Python dependencies:
pip: 21.2.4
setuptools: 58.1.0
sklearn: 1.0
numpy: 1.21.2
scipy: 1.7.1
Cython: 0.29.24
pandas: 1.3.3
matplotlib: 3.4.3
joblib: 1.0.1
threadpoolctl: 2.2.0

@thomasjpfan
Copy link
Member

thomasjpfan commented Oct 6, 2021

Currently, eigen_tol is different between solvers i.e. logpcg uses 1e-5 and arpack uses 0.0. Should the solvers have different default tolerances?

@lobpcg
Copy link
Contributor Author

lobpcg commented Oct 6, 2021

  1. The solvers should ideally have the same default accuracy, but arpack and lobpcg likely have different stopping criteria, so it may need some testing to figure out what the default numeric values of tolerances should be to make the accuracy the same.
  2. arpack formally uses 0.0, but mathematically the tolerance cannot be zero - the iterations would never stop due to numeric errors.
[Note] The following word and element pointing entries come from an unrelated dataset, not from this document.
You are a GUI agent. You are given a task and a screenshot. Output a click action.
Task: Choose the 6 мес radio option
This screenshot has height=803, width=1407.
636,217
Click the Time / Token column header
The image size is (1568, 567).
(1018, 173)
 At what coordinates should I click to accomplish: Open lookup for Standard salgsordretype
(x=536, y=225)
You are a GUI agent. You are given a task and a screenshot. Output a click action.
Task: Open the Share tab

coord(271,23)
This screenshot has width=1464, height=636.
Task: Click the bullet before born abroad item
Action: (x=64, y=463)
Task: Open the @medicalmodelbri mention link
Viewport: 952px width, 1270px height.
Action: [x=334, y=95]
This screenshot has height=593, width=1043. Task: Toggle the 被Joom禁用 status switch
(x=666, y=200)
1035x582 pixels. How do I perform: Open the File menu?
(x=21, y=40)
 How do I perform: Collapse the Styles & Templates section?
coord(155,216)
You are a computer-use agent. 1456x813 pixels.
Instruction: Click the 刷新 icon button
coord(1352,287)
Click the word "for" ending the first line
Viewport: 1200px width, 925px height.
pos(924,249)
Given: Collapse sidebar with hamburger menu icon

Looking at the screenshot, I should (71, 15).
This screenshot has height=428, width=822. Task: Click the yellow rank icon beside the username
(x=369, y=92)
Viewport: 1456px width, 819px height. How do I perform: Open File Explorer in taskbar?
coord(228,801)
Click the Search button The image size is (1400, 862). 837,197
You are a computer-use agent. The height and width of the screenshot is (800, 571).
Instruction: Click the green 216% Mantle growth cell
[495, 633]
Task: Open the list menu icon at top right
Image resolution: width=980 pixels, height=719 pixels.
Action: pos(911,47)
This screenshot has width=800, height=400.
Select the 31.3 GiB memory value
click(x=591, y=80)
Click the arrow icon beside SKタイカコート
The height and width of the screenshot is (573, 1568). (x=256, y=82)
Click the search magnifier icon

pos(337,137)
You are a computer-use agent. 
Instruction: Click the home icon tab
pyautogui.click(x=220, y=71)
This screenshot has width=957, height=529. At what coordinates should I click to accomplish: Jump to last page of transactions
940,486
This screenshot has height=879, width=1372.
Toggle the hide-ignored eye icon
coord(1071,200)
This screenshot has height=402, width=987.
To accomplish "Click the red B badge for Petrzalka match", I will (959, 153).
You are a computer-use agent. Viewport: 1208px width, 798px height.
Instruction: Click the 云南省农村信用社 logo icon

Thus, arpack probably treats 0.0 as None, i.e., sets up some tolerance >0 internally.
  3. At least amg is just lobpcg with some extra tricks, so tolerances in amg and lobpcg should be the same.
  4. Figuring out and setting default tolerances is a different issue, unrelated to the reported bug; e.g., see FIX: tol in _spectral_embedding.py #21194

@thomasjpfan
Copy link
Member

To be backward compatible, we can have eigen_tol=None and pass in 0 to arpack, which is machine precision internally. For lobpcg and amg, we continue to pass in 1e-5 when eigen_tol=None. If eigen_tol is a float, we can pass it in directly.

Does this sound reasonable?

@lobpcg
Copy link
Contributor Author

lobpcg commented Oct 8, 2021

To be backward compatible, we can have eigen_tol=None and pass in 0 to arpack, which is machine precision internally. For lobpcg and amg, we continue to pass in 1e-5 when eigen_tol=None. If eigen_tol is a float, we can pass it in directly.

Does this sound reasonable?

@thomasjpfan Yes.

In a future PR, may be someone should also introduce parameter maxit, pass it to all solvers to overwrite the internal defaults, and set some defaults in spectral_clustering, just like for eigen_tol. That would be a desirable enhancement.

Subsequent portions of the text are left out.